[Entries excerpted from a collection]
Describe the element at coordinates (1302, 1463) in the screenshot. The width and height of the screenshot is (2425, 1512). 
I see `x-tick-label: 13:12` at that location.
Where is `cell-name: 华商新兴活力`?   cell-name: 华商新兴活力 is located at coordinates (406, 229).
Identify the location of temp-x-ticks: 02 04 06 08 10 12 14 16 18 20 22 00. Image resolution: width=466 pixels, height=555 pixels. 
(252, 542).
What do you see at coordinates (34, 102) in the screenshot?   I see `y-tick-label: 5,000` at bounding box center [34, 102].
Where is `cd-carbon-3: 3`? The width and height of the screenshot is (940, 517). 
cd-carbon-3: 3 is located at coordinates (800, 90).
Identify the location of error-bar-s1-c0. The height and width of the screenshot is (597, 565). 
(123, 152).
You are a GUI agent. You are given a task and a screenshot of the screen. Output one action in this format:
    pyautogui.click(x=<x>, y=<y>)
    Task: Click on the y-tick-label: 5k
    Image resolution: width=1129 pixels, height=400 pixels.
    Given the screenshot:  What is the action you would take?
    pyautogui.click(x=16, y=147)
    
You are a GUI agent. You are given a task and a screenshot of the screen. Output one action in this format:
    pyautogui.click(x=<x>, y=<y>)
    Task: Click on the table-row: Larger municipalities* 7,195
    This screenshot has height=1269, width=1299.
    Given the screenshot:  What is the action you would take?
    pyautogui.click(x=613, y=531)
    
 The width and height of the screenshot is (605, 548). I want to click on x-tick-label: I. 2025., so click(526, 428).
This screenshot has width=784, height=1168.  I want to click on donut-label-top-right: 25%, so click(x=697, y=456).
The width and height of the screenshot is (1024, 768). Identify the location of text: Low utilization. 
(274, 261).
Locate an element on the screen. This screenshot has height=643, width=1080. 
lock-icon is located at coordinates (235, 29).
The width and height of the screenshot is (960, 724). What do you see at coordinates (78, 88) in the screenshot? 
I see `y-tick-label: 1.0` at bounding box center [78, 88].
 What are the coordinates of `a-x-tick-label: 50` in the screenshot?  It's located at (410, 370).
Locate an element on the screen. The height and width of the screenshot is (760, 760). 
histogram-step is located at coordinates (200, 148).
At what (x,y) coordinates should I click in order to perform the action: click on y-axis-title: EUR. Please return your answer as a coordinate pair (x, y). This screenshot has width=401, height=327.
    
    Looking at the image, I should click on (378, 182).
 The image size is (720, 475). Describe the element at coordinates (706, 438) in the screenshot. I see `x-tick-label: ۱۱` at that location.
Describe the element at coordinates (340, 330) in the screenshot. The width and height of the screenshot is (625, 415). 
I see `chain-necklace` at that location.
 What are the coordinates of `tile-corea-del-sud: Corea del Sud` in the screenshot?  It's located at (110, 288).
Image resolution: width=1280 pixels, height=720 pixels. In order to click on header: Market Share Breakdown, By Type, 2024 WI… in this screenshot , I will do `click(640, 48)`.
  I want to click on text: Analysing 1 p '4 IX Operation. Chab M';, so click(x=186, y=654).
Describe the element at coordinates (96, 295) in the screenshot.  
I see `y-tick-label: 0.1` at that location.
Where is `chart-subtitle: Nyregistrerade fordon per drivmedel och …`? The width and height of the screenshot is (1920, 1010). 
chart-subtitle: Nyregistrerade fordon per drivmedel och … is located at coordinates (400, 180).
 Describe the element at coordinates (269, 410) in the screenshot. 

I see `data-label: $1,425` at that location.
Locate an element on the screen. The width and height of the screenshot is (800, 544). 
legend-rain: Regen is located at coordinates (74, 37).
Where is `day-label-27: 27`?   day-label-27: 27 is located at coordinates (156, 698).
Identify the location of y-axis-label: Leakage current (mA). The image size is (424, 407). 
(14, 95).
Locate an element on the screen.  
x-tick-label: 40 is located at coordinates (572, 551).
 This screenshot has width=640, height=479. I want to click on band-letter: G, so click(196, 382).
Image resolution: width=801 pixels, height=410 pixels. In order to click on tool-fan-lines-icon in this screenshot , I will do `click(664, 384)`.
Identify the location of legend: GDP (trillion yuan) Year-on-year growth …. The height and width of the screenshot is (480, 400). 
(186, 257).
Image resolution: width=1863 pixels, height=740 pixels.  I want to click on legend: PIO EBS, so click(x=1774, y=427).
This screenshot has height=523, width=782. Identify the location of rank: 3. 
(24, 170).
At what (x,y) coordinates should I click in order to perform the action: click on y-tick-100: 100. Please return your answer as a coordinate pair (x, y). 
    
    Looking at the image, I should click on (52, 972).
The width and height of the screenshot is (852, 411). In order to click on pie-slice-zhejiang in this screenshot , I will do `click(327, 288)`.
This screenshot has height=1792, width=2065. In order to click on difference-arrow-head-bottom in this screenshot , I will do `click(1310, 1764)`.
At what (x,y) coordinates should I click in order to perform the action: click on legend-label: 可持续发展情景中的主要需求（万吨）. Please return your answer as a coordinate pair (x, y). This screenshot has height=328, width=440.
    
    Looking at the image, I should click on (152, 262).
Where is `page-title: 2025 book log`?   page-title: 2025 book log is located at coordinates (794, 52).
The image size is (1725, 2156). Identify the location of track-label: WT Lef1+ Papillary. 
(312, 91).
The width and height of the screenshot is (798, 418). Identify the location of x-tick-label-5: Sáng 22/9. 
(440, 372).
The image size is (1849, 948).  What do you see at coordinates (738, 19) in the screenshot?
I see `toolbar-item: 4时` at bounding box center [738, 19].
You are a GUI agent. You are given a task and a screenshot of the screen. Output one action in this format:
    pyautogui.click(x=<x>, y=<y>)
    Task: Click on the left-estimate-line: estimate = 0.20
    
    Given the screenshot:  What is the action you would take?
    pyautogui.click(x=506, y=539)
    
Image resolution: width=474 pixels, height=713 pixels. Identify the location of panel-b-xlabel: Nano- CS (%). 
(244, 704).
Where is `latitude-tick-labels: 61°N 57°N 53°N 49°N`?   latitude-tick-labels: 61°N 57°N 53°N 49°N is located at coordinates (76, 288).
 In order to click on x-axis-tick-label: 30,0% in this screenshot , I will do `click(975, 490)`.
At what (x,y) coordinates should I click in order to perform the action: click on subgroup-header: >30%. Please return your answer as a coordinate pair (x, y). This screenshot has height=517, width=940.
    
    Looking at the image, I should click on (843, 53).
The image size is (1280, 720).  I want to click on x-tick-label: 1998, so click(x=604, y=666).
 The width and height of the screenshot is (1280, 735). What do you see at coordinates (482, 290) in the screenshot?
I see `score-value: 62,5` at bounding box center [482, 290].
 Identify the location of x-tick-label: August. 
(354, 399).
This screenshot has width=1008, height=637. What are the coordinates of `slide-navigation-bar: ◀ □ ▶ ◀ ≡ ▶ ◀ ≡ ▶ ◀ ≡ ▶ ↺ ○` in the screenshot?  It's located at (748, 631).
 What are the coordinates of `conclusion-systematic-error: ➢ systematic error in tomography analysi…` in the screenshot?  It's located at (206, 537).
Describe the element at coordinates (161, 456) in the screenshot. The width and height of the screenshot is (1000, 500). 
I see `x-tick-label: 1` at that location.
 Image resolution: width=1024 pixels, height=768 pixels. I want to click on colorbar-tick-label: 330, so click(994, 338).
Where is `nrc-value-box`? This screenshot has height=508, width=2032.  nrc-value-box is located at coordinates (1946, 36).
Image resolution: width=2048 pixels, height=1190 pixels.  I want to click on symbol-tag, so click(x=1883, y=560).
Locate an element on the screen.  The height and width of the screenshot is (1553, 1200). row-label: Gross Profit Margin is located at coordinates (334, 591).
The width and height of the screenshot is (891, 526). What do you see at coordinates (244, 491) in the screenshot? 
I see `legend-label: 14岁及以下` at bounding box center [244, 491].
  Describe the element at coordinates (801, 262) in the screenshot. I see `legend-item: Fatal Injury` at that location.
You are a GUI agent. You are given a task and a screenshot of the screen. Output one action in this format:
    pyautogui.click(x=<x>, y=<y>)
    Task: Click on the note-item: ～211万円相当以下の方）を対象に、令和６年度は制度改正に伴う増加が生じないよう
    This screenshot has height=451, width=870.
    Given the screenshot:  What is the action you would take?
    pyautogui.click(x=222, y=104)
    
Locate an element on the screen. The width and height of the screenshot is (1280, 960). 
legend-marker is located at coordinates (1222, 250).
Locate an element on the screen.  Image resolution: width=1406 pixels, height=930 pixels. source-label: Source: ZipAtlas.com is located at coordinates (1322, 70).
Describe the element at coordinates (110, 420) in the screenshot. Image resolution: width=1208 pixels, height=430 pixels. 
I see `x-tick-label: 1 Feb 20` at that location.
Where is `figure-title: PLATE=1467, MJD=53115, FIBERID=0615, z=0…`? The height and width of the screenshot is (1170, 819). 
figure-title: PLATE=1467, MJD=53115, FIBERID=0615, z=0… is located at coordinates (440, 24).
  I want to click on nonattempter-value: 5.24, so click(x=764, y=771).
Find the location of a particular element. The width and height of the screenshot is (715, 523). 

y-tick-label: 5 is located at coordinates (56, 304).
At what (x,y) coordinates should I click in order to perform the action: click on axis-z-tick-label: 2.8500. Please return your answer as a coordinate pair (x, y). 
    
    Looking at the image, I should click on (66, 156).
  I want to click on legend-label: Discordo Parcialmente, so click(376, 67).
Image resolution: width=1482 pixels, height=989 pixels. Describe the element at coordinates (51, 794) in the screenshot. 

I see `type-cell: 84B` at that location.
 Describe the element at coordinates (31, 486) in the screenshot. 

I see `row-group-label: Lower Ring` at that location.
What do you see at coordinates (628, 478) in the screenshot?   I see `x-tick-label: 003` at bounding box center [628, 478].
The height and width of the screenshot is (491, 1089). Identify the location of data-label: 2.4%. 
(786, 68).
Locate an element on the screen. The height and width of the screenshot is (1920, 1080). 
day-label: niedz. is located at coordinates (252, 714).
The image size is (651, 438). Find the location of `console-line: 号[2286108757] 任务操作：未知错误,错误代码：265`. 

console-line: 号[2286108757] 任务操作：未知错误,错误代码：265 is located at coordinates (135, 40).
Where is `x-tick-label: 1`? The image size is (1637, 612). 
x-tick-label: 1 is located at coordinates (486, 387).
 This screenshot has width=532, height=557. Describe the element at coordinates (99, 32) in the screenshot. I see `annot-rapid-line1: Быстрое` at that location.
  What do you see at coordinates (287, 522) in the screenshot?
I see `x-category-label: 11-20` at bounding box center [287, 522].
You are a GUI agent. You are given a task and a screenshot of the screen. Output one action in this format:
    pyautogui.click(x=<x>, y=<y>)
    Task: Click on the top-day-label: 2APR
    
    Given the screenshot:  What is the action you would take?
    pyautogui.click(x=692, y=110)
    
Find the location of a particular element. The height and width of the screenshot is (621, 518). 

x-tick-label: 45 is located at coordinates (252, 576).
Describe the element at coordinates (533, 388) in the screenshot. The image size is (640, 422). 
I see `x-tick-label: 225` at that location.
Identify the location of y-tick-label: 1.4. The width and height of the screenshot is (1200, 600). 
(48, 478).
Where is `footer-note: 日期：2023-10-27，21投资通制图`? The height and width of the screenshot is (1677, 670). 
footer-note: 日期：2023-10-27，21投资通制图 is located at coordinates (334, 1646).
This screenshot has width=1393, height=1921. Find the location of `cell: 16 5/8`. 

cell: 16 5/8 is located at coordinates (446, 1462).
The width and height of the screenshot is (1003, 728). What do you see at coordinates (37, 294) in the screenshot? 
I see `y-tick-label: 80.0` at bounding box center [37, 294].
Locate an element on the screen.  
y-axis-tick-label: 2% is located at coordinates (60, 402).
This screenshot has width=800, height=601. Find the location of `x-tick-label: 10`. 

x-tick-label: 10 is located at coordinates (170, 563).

» **Task prompt**
Pull out every line of the entries above that contains the word "Find", copying each one in full.

» **Solution to the problem**
Find the location of a particular element. The width and height of the screenshot is (715, 523). 
The image size is (651, 438). Find the location of `console-line: 号[2286108757] 任务操作：未知错误,错误代码：265`. 
Find the location of a particular element. The height and width of the screenshot is (621, 518). 
This screenshot has width=1393, height=1921. Find the location of `cell: 16 5/8`. 
This screenshot has width=800, height=601. Find the location of `x-tick-label: 10`. 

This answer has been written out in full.